> **PROBLEM REQUIREMENTS**
List every line of the records that contains the word "what". Case counts.

## start

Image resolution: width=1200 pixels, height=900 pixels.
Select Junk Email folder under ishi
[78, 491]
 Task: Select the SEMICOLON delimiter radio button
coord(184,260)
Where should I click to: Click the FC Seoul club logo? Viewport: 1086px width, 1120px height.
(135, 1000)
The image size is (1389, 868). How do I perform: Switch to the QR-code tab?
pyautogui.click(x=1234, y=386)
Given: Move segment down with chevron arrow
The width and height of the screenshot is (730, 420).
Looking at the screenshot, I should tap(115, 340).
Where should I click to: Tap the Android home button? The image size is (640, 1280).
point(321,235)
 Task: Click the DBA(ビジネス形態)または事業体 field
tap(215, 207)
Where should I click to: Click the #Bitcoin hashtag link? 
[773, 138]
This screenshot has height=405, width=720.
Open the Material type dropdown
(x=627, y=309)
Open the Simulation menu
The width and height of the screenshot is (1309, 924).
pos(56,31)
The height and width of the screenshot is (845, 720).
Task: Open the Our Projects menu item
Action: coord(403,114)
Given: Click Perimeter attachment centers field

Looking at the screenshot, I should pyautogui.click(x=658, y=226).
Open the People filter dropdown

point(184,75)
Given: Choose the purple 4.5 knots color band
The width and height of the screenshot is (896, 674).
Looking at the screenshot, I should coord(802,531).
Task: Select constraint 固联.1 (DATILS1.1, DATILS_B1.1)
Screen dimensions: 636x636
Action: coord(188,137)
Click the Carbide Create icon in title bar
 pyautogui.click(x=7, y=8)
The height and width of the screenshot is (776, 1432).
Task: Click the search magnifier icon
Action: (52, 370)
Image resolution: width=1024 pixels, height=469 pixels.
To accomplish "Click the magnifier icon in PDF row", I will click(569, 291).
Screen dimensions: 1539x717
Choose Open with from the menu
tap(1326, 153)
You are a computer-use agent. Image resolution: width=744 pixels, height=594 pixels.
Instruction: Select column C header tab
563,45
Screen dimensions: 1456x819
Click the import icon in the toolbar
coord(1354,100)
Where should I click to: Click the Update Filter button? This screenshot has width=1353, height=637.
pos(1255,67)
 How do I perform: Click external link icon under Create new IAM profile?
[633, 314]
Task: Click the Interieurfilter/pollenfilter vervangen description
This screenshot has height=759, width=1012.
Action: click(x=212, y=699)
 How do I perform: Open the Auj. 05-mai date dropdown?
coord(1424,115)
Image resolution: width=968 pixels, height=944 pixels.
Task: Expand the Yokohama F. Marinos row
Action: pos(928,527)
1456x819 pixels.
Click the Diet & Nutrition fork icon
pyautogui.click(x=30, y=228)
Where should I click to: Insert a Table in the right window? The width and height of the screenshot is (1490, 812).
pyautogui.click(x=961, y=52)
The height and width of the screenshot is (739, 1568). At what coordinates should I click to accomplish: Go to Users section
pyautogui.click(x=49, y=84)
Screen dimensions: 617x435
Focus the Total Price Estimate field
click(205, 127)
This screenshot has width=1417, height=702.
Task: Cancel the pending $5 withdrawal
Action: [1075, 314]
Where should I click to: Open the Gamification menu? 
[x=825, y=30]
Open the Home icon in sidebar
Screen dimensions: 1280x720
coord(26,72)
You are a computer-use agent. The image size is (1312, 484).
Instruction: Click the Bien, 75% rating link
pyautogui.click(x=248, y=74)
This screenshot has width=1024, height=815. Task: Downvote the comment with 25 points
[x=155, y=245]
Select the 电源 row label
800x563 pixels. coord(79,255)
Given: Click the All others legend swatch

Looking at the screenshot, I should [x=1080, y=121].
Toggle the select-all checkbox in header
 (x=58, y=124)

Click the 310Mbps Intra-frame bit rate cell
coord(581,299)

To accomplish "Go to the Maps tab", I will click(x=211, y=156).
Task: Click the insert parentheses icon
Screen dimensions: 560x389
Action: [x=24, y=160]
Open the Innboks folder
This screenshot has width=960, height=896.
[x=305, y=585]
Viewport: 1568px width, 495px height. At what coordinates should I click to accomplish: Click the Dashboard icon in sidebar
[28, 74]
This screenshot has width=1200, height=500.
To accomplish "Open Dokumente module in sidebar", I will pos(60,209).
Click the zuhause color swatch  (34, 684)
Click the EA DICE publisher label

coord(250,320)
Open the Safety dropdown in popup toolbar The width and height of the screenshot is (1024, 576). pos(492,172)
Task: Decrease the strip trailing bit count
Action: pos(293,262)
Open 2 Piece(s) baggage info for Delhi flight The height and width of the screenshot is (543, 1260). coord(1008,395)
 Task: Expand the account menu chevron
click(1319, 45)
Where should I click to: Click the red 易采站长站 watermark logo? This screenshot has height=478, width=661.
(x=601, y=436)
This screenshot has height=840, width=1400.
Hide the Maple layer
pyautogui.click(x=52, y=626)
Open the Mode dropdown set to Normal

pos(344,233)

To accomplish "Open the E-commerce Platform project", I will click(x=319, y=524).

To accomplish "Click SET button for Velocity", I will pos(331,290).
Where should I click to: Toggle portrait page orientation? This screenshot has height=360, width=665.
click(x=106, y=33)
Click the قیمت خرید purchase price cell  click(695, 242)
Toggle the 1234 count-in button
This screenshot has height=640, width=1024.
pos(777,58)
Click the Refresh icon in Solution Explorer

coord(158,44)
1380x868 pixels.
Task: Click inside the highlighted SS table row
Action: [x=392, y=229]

## end

> **FINISHED EXERCISE**
The height and width of the screenshot is (739, 1568). At what coordinates should I click to accomplish: Go to Users section
Viewport: 1568px width, 495px height. At what coordinates should I click to accomplish: Click the Dashboard icon in sidebar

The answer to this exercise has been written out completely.